Hello Veeky Forums

Hello Veeky Forums
Could you tell me what the chances are of me rolling the following results:
With 4d6 = 3x6 and 1x3
With 3d6 = 2x6 and 1x3
With 2d6 = 1x6 and 1x3

Do the same percentages also apply to rolling fours and twos instead of sixes and threes?
If not what would the percentages for those be?

Sorry for this noob question, I'm really bad at maths.

>With 4d6 = 3x6 and 1x3
>With 3d6 = 2x6 and 1x3
>With 2d6 = 1x6 and 1x3

Your notation is unclear. Explain your problem more clearly and thoroughly so we can help.

Do you mean is it the same probability to roll a four as it is to roll a 2 or 3?

The percentages would be the same for fours and twos as sixes and threes if it wasn't for the indents in the dice. You're most likely to roll a six and least likely to roll a one for this reason.

If we assume that each dice has a 1/6 chance of rolling all numbers then the math becomes much easier.

Without the differing weights taken into account you would have a 1/6 chance (0.166666667) of rolling any single number on a die. Moving the decimal over twice and you get your percentage of 16.666667% or round up to 16.7%

When you want to roll 2 specific numbers you need to multiply the chance by itself.

2d6 would be (1/6)*(1/6)=02.77777779%
This could also be written as (1/6)^2
3d6 would be (1/6)^3= 0.462962966%
4d6 would be (1/6)^4=0.0771604944%

When you apply rounding you get:

2d6=2.8%
3d6=0.463%
4d6=0.077%

No I meant is it the same probability to roll 3x4 and 1x2 instead of 3x6 and 1x3

Thank you for this very detailed explanation, I am very grateful!

D6 refers to a fair 6 sided die
Additionally your probabilities are wrong
OP asked for the odds of n-1 6s and 1 3 for n D6
The odds of this are 6^-n * n
Thus 2/(6*6) ; 3/(6*6*6) ; 4/(6*6*6*6)

I'm confused now.
If you would be so kind, how would this transfer to
>2d6=2.8%
>3d6=0.463%
>4d6=0.077%
then?

>With 2d6 = 1x6 and 1x3
Given first rolls:
100000 (0/6)
010000 (0/6)
001000 (1/6)
000100 (0/6)
000010 (0/6)
000001 (1/6)
So there are 36 possible configurations for two dice rolls and only 2 out of 36 yield the correct outcome so the probability is 2/36

>With 3d6 = 2x6 and 1x3
100000 (0/36)
010000 (0/36)
001000 (1/36)
000100 (0/36)
000010 (0/36)
000001 (2/36)
So out of 216 possible outcomes, only 3 yield the correct one so the odds are 3/216

I am too lazy to compute the probability matrix for the one with 4 throws so do it yourself. I already learned you some probability.

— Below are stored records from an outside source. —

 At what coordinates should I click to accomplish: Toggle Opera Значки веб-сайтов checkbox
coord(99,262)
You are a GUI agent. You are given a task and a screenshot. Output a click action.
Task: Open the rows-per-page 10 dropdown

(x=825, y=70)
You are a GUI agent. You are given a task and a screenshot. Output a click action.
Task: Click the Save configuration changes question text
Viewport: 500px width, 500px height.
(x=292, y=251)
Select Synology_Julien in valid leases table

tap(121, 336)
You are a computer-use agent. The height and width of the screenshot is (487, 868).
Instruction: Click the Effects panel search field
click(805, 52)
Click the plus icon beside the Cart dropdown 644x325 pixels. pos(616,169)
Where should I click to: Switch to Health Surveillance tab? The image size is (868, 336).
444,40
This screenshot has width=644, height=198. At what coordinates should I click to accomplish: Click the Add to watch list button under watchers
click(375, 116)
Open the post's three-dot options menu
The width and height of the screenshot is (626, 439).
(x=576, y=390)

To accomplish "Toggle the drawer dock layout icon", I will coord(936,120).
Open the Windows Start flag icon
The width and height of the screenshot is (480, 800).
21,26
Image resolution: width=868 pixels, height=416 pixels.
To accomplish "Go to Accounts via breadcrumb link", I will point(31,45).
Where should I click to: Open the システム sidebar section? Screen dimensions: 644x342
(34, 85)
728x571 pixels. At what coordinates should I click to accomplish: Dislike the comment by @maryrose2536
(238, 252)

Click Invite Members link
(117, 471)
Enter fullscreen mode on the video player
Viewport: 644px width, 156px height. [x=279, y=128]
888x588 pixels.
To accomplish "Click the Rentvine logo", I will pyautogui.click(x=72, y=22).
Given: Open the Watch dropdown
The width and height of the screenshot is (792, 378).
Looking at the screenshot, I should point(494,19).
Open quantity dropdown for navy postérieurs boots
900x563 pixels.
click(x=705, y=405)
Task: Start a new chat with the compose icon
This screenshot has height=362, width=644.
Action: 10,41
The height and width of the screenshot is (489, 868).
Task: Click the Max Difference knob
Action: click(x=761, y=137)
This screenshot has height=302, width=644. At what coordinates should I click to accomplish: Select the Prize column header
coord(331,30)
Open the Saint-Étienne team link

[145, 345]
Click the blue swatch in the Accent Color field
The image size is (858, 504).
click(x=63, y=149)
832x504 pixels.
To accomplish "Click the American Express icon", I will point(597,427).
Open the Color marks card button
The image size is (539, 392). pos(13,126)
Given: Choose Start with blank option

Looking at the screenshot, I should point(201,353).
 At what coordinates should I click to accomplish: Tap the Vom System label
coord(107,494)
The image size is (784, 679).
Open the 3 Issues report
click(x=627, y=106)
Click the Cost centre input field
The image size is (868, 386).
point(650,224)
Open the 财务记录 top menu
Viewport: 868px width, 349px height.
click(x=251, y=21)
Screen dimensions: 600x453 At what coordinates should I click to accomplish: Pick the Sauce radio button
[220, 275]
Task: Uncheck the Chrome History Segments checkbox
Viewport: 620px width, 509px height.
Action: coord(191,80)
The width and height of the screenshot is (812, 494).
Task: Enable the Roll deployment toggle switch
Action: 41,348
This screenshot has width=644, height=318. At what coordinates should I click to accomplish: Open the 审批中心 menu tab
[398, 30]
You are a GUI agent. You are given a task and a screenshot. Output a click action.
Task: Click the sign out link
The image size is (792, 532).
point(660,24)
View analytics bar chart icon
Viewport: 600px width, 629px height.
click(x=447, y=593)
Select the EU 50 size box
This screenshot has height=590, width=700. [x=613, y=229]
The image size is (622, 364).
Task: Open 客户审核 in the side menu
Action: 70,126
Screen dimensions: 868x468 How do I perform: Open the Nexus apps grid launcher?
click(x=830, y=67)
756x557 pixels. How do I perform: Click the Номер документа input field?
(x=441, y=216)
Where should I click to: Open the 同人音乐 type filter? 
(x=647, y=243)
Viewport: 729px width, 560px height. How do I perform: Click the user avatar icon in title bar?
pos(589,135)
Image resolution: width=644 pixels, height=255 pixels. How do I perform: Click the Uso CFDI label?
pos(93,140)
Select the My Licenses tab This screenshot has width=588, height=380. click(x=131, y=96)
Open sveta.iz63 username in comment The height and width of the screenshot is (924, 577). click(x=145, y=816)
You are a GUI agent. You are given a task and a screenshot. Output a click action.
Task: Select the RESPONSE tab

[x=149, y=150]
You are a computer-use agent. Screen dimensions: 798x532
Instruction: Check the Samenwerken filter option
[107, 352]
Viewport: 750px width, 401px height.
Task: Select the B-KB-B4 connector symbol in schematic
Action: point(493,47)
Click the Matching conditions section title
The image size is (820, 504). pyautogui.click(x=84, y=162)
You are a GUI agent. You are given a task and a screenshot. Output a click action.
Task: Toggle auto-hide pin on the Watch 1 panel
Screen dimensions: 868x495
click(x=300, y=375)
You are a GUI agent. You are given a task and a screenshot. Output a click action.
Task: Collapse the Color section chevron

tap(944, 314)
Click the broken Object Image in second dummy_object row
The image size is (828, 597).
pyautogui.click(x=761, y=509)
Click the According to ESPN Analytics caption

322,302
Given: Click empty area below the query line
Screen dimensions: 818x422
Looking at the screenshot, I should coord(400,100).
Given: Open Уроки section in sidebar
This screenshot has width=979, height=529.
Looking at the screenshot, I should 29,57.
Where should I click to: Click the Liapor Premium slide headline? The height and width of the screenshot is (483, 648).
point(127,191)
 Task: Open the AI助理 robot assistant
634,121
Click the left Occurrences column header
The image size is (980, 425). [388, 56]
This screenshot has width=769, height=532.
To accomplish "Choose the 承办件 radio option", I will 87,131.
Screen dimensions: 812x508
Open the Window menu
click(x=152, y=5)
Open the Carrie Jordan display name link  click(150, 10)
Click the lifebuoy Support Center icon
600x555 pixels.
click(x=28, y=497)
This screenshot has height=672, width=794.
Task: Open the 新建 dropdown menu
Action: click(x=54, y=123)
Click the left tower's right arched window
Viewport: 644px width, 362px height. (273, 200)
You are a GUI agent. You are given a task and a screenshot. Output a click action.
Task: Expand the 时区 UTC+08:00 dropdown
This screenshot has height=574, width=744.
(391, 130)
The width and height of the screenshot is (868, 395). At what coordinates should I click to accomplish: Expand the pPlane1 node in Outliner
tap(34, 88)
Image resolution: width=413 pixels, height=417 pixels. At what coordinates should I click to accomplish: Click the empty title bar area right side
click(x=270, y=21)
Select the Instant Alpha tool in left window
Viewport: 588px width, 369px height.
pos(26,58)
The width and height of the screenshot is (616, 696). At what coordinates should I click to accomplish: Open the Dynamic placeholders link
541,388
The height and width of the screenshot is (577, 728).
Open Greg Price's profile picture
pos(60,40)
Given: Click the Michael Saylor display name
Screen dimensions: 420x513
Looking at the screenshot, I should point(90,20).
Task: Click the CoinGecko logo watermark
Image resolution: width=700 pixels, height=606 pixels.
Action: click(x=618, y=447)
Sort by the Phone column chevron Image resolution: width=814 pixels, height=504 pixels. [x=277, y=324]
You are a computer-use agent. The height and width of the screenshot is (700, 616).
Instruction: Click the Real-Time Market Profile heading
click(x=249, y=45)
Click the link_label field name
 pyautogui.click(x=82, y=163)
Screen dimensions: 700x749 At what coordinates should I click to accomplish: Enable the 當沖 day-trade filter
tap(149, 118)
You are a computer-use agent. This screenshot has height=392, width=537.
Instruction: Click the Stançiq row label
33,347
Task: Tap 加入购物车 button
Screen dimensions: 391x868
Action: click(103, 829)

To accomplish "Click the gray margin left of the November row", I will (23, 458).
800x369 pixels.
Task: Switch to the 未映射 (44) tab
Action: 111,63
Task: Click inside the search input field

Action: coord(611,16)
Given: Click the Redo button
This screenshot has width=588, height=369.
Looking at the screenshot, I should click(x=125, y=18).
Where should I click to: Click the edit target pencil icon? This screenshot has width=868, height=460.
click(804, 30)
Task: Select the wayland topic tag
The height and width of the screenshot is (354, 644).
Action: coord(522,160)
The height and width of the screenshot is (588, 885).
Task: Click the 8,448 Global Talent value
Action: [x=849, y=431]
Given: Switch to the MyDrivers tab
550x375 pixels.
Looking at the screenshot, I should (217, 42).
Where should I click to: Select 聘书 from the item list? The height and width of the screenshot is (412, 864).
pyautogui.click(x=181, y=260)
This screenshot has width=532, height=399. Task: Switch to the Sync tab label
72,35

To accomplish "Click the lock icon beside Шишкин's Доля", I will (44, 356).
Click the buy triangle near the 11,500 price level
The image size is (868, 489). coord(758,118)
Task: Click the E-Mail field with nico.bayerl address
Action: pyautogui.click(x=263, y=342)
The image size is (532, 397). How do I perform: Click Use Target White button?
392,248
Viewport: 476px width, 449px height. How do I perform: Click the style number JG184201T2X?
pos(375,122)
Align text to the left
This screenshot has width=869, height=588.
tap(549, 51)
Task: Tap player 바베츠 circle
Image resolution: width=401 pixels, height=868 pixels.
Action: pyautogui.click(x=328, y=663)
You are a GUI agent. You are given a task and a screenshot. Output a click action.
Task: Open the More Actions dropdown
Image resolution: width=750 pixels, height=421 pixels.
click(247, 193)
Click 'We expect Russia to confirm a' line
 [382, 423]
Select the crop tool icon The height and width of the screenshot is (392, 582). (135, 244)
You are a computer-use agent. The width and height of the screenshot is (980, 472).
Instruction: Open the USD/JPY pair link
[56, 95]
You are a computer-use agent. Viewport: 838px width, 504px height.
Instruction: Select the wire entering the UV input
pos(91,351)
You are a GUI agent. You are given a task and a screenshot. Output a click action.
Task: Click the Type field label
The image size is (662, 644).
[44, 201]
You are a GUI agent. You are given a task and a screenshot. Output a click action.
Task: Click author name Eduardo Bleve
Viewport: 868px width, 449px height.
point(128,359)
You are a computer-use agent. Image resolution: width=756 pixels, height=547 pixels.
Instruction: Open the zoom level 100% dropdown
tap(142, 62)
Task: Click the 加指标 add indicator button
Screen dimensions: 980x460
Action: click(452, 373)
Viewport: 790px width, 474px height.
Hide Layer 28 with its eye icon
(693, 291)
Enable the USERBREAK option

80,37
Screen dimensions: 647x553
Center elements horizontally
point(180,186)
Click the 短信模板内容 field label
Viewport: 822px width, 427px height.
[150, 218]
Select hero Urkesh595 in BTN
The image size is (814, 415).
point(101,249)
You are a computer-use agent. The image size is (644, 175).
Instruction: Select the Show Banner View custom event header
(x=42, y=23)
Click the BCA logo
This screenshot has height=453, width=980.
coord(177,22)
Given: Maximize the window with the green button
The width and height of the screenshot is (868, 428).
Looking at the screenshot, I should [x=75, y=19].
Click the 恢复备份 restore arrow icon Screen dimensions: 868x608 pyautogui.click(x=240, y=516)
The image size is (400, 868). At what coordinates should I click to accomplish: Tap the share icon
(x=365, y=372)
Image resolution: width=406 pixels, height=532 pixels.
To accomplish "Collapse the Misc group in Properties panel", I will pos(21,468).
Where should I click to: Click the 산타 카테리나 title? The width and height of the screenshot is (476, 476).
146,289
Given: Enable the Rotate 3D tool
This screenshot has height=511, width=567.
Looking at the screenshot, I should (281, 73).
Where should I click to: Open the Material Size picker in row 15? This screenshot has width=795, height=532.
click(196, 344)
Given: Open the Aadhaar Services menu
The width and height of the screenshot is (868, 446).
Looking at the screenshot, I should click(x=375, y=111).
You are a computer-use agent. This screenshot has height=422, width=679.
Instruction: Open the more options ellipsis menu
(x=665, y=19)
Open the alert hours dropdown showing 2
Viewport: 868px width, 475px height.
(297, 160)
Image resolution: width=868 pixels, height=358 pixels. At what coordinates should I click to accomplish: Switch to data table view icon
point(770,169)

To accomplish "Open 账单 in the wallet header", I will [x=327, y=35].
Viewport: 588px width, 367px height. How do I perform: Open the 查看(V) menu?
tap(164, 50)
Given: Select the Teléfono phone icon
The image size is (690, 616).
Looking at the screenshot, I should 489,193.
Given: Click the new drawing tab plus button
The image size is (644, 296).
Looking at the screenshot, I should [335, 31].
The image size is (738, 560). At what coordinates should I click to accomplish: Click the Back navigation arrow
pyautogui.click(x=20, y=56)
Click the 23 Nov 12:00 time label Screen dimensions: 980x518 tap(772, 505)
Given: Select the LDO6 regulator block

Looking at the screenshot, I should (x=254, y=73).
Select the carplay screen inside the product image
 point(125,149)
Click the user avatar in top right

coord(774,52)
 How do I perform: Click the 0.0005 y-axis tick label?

What you are saying is retarded because you are not taking into account what OP is actually asking.

The idea of multiplying odds together only works when the events are mutually exclusive.

I dont think thats what he meant

Assuming that you mean by XdY to roll with X amounts of Y sided dices and getting the outcome to be a N-tipple of one number and a single of another number it should be [math]X choose (X-1) * Y^X[/math] assuming i didnt fck up.

I thought OP was asking for the results of his rolls being:

2d6 6 3
3d6 6 6 3
4d6 6 6 6 3

Without weight factored into it, there is a 1/6 chance of rolling a 6 as well as a 3.

Based on the way you're calculating it, what are the percentages of rolling those specific numbers? (Or two of the same number, as without holes in the dice, the calculation would be exactly the same.)

>2d6 6 3
>3d6 6 6 3
>4d6 6 6 6 3

I also interpreted it this way, but I don't think he is asking to take order into account, which is why is wrong.